Sull’altro fronte, il Pd sembra giocare quasi “sulla difensiva”, dato il suo pesante calo nei sondaggi, che lo danno al 22 per cento, per cui la sua campagna elettorale è stata incentrata principalmente sul cercare di rivendicare alcuni risultati di questi anni al governo, come la legge sulle unioni civili, quella sul testamento biologico o sul “dopo di noi”. In coalizione con il Pd vi sono anche alcuni partiti minori, ossia +Europa di Emma Bonino, la lista “Civica Popolare” del ministro Lorenzin e la lista “Insieme”. Corre da sola, invece, “Liberi e Uguali”, la nuova formazione politica di sinistra, in cui sono confluiti Sinistra Italiana, Articolo 1-Mdp e Possibile e che presenta come leader il presidente del Senato Pietro Grasso, con un programma incentrato sul diritto ad un lavoro stabile, all’istruzione e alla sanità gratuite e alla difesa dell’ambiente. Il Movimento 5 Stelle, che è il vero favorito di queste elezioni, presenta un programma scritto dai suoi attivisti sulla “piattaforma Rousseau”, e che ha fra i punti cardine il reddito di cittadinanza, il superamento della riforma Fornero e il contrasto ai trattati internazionali TTIP e CETA.

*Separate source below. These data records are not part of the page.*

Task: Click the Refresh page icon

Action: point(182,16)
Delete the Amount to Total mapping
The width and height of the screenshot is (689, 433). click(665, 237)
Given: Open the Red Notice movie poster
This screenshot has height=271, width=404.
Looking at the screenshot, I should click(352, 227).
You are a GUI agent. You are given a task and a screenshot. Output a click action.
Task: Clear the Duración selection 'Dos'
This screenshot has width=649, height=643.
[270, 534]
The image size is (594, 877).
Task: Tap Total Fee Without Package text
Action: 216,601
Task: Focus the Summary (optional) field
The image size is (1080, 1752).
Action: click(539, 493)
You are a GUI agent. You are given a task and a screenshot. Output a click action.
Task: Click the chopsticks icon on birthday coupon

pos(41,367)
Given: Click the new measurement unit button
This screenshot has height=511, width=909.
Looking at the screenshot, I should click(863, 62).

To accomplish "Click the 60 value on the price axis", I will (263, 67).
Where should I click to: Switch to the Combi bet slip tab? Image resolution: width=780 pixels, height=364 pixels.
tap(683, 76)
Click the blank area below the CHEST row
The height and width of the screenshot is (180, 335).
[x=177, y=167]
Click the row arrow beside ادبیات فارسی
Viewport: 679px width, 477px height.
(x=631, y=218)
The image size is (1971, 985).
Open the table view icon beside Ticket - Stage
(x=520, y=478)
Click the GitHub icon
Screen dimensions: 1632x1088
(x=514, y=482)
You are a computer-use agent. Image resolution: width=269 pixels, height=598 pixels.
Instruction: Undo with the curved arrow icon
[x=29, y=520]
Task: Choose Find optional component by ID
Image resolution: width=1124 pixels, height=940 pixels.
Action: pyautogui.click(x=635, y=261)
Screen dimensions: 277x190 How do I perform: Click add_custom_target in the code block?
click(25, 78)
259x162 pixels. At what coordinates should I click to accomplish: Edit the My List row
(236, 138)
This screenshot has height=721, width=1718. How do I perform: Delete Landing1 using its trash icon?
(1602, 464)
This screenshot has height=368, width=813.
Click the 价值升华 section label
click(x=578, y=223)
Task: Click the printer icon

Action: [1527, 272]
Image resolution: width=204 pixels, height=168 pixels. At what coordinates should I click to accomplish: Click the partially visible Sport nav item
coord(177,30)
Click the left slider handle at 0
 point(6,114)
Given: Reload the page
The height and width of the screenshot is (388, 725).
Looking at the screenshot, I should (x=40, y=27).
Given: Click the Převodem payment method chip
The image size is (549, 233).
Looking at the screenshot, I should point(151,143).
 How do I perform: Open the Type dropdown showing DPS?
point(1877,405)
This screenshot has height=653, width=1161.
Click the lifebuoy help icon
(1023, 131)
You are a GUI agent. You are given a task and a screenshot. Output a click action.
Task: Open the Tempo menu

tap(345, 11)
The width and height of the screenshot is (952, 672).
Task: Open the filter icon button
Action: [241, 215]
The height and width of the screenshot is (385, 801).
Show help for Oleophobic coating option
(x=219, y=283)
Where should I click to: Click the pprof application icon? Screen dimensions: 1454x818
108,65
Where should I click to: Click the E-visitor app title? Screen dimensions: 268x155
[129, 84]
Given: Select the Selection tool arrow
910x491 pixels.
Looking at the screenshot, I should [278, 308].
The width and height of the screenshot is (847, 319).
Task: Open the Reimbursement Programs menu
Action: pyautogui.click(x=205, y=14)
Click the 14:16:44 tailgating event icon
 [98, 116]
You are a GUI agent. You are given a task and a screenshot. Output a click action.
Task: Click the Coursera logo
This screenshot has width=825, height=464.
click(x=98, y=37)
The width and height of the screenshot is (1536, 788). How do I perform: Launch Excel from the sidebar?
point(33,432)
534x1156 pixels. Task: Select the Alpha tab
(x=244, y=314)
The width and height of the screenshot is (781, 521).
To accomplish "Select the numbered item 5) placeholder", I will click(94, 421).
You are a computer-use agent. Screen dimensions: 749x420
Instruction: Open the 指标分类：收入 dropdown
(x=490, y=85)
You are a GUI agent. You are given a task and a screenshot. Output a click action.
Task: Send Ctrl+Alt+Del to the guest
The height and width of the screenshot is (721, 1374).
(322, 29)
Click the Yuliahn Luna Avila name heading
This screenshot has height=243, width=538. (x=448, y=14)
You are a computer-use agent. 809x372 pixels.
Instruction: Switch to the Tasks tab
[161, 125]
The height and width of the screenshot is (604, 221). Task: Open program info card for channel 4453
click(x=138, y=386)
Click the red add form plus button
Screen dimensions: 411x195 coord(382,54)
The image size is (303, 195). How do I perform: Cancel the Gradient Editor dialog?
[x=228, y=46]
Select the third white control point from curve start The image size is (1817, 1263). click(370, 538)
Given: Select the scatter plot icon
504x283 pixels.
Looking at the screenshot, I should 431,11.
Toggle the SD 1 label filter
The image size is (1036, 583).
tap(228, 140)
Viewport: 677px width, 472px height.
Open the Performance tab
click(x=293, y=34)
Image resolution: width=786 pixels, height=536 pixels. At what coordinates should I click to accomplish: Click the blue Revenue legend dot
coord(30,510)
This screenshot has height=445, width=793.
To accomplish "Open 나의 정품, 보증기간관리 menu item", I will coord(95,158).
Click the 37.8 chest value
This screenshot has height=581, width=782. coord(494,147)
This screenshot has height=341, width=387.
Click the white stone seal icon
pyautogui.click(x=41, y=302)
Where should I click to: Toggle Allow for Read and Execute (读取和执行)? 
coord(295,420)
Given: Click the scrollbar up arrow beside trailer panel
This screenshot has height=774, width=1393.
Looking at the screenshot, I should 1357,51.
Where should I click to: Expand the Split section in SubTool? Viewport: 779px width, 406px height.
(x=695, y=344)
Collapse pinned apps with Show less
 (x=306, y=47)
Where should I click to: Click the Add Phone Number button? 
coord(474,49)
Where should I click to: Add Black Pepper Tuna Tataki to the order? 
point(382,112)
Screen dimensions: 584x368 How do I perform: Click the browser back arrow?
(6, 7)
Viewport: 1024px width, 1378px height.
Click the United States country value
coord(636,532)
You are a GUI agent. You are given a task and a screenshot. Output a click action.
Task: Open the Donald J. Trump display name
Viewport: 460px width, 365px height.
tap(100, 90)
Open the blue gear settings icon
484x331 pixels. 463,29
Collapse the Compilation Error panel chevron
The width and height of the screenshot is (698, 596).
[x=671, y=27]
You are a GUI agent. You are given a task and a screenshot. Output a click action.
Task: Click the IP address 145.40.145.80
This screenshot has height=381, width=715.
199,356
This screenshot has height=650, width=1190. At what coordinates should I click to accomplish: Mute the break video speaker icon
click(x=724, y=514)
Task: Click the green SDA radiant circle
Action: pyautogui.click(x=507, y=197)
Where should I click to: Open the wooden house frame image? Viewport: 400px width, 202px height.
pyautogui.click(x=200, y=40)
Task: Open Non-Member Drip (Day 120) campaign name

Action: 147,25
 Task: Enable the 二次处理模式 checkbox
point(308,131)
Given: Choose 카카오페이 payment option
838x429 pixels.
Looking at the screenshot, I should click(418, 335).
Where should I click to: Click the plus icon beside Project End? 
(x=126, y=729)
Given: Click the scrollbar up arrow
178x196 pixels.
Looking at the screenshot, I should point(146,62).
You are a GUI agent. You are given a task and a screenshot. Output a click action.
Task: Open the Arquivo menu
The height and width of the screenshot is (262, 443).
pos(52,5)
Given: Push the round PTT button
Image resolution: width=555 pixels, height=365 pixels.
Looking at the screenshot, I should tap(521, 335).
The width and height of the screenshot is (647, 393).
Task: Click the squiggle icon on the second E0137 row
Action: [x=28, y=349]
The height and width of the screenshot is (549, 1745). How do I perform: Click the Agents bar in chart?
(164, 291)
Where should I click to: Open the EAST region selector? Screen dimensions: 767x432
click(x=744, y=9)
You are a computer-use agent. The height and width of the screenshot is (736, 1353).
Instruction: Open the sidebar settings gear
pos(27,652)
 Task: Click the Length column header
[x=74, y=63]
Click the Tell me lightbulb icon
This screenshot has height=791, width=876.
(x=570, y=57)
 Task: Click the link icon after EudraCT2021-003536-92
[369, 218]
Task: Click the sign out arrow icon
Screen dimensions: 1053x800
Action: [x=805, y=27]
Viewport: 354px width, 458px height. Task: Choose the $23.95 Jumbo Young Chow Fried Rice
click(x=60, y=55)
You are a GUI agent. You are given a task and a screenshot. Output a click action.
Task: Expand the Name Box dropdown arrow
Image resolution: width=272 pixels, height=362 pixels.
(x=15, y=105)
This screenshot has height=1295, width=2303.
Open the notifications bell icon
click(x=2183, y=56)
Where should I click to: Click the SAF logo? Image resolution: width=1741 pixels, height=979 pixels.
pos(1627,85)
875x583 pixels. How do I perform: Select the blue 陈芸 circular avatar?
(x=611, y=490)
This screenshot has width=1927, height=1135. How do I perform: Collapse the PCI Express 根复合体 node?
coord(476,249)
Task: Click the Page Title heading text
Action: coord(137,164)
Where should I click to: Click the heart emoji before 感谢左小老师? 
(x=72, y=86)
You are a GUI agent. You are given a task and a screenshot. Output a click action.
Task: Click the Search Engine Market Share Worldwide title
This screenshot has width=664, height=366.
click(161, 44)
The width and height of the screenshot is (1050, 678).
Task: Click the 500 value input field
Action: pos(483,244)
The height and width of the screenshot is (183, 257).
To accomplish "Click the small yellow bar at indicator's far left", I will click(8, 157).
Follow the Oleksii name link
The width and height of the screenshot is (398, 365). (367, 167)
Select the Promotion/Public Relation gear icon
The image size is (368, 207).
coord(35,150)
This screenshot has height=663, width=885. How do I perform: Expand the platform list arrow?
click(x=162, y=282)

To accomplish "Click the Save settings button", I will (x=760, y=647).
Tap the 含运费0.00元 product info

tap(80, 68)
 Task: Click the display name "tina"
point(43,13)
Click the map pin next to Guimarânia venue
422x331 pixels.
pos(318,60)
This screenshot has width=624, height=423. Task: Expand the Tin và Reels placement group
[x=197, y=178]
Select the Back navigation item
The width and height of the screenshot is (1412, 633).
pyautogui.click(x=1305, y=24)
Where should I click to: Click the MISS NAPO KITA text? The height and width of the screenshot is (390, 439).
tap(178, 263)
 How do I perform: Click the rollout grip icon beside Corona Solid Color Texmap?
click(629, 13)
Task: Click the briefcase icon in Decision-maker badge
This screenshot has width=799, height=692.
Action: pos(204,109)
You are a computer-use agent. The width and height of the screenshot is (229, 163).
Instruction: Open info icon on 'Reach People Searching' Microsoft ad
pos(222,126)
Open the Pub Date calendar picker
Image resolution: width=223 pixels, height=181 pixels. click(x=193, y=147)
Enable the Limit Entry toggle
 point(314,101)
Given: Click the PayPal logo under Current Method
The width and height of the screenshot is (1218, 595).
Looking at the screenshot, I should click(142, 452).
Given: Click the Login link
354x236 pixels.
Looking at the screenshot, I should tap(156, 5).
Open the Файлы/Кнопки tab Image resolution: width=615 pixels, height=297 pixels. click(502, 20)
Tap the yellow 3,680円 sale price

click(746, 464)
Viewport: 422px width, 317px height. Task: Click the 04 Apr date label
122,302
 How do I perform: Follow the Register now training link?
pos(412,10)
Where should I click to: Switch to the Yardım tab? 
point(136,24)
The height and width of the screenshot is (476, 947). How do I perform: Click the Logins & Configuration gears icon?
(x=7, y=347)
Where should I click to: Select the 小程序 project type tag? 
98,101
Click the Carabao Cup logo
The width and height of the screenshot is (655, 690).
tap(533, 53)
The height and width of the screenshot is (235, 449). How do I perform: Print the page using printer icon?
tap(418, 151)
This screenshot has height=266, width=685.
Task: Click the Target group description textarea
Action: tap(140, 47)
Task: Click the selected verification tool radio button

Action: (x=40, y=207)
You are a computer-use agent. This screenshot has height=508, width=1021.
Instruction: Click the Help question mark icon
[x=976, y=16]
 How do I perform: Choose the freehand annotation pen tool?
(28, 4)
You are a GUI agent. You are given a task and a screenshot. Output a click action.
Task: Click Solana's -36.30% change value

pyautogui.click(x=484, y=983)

Fra tutti i principali “contendenti” di questa tornata elettorale, però, non si capisce appieno chi, al di là di slogan e promesse elettorali, potrebbe veramente occuparsi delle priorità del nostro paese, a cominciare da un rilancio dell’economia, che ancora non è tornata a crescere come prima della crisi, e che dovrebbe portare, quindi, alla creazione di nuovi posti di lavoro, soprattutto per i giovani, che però dovranno essere il più possibile lavori dignitosi e non precari, per cui occorrerebbe anche ripensare certe scelte a livello legislativo fatte con il “Jobs Act”, oltre che varare più incisive misure di sostegno alle fasce deboli. A destra, inoltre, diversi partiti sembrano più interessati a sfruttare le paure e la percezione di insicurezza della gente, mettendo sotto accusa il fenomeno dell’immigrazione, che a fornire risposte concrete ai problemi, così come i partiti di sinistra non sono più ben radicati fra i bisogni e le istanze dei ceti popolari. Come accennato, però, il risultato delle elezioni potrebbe essere assai incerto, per cui si rischia, in sostanza, che non vi sia un vincitore, e che il prossimo governo sia basato su “grandi coalizioni” fra partiti che hanno poco in comune, o tra centrodestra e centrosinistra, oppure che si tratti di un governo tecnico, il che non garantirebbe la stabilità necessaria a intraprendere misure di lungo termine o magari impopolari.